El relato dominante de lo que sucede entre Ucrania, Rusia, Europa, EE UU y por supuesto España, es una ocasión perfecta para ver de qué va, en un asunto de tan graves consecuencias para todos, disfrazar las palabras. Los relatos que oímos no desmerecen de los de cualquier otra época en que los prejuiciados intereses distorsionaban toda veracidad. Se repiten en las narrativas de los hosteleros, pese a que los ruidos y molestias que generan las extensiones de sus dominios sobre las aceras de las ciudades produzcan un manifiesto deterioro de la convivencia vecinal. E igual sucede con el falso debate en torno al currículo a estudiar por los adolescentes actuales cuando transitan por el Bachillerato; a muchos de los que hablan o escriben en torno a una Historia de España de todos, lo que menos les importa es que sea científicamente veraz y pedagógicamente útil para que política y educación –la politeia y paideia aristotélicas- no desentonen.

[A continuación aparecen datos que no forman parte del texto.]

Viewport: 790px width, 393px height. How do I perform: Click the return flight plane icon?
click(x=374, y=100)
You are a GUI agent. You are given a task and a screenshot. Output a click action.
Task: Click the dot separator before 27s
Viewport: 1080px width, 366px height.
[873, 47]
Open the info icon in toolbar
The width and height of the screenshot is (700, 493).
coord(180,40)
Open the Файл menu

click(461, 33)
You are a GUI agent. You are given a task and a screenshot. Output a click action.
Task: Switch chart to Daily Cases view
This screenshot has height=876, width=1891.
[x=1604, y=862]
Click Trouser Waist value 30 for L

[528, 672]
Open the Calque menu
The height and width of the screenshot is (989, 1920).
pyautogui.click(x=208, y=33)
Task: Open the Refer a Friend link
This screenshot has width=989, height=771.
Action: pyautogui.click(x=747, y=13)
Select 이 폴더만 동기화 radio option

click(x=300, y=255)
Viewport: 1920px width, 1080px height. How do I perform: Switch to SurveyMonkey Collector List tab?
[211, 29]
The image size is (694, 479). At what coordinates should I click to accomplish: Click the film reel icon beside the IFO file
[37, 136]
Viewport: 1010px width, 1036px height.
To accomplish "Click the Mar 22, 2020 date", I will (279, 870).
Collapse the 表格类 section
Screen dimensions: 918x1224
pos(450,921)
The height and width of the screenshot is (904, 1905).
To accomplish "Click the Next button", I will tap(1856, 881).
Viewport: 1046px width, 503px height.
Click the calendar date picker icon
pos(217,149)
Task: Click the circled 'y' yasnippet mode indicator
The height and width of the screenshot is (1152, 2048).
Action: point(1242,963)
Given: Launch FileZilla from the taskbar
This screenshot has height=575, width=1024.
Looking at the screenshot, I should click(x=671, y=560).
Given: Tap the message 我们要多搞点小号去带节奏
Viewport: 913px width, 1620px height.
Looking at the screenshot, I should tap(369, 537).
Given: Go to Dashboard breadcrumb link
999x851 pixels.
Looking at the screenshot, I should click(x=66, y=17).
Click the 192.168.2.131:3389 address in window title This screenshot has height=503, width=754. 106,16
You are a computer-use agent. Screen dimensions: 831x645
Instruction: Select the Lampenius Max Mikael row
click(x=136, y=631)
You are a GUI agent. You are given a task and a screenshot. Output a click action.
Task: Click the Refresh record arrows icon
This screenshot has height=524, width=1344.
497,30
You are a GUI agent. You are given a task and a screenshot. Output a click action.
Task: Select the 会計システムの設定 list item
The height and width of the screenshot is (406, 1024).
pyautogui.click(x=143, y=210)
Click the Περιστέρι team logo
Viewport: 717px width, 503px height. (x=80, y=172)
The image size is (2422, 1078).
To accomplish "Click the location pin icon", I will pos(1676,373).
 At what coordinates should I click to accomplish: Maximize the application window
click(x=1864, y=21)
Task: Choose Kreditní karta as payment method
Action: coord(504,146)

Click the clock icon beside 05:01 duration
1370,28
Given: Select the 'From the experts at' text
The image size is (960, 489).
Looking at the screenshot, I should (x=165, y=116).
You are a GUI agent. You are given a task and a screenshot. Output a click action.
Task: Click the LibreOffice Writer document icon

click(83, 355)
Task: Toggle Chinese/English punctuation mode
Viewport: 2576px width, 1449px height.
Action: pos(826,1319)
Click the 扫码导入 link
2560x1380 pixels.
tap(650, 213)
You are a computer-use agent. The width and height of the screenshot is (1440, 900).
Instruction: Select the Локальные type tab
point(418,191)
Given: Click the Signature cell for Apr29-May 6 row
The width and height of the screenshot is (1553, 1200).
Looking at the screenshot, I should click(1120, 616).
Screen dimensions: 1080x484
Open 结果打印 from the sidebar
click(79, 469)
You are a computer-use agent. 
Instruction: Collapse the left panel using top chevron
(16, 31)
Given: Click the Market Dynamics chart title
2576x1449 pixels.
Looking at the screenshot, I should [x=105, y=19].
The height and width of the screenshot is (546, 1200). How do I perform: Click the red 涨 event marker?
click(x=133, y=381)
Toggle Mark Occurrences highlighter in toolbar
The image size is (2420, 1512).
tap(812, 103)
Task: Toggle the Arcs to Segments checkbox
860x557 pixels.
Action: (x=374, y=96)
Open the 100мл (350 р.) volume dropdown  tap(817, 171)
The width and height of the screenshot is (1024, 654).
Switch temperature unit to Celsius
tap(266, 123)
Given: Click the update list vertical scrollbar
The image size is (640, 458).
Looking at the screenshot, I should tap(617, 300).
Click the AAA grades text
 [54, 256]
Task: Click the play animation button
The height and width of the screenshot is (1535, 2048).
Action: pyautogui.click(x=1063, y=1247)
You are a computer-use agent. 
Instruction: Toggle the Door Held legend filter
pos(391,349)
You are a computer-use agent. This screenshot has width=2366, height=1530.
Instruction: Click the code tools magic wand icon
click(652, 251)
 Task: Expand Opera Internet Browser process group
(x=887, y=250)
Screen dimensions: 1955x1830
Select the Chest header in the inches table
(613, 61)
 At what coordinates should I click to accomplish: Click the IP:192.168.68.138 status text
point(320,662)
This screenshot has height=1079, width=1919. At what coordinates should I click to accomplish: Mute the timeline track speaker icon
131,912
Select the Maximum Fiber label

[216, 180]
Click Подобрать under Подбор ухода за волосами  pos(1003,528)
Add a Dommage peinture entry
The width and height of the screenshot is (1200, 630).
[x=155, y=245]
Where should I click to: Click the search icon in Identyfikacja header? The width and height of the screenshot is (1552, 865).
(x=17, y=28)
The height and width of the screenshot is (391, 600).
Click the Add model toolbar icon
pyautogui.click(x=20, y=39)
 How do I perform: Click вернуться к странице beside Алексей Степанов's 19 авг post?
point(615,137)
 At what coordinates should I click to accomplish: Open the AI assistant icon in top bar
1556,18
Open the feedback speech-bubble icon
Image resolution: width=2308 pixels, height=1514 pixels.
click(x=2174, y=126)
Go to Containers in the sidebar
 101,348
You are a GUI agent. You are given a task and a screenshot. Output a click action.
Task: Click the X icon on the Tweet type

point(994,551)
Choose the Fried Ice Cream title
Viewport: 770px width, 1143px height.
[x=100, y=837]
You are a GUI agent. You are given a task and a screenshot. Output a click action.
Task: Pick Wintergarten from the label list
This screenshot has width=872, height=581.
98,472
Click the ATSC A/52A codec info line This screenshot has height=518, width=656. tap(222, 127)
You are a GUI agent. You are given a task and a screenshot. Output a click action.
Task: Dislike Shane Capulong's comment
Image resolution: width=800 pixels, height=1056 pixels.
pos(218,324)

Todo indica que, en el camino democrático a recorrer para resolver los problemas comunes, falta mucho por andar. Para generar en la educación de todos una cultura de hacer bien las cosas, sin despreciar a nadie, lo más arduo –después de los 44 años últimos- es admitir que incesantemente se ha de volver a empezar, como ya decía Celso Emilio Ferreiro en Longa noite de pedra (en 1962).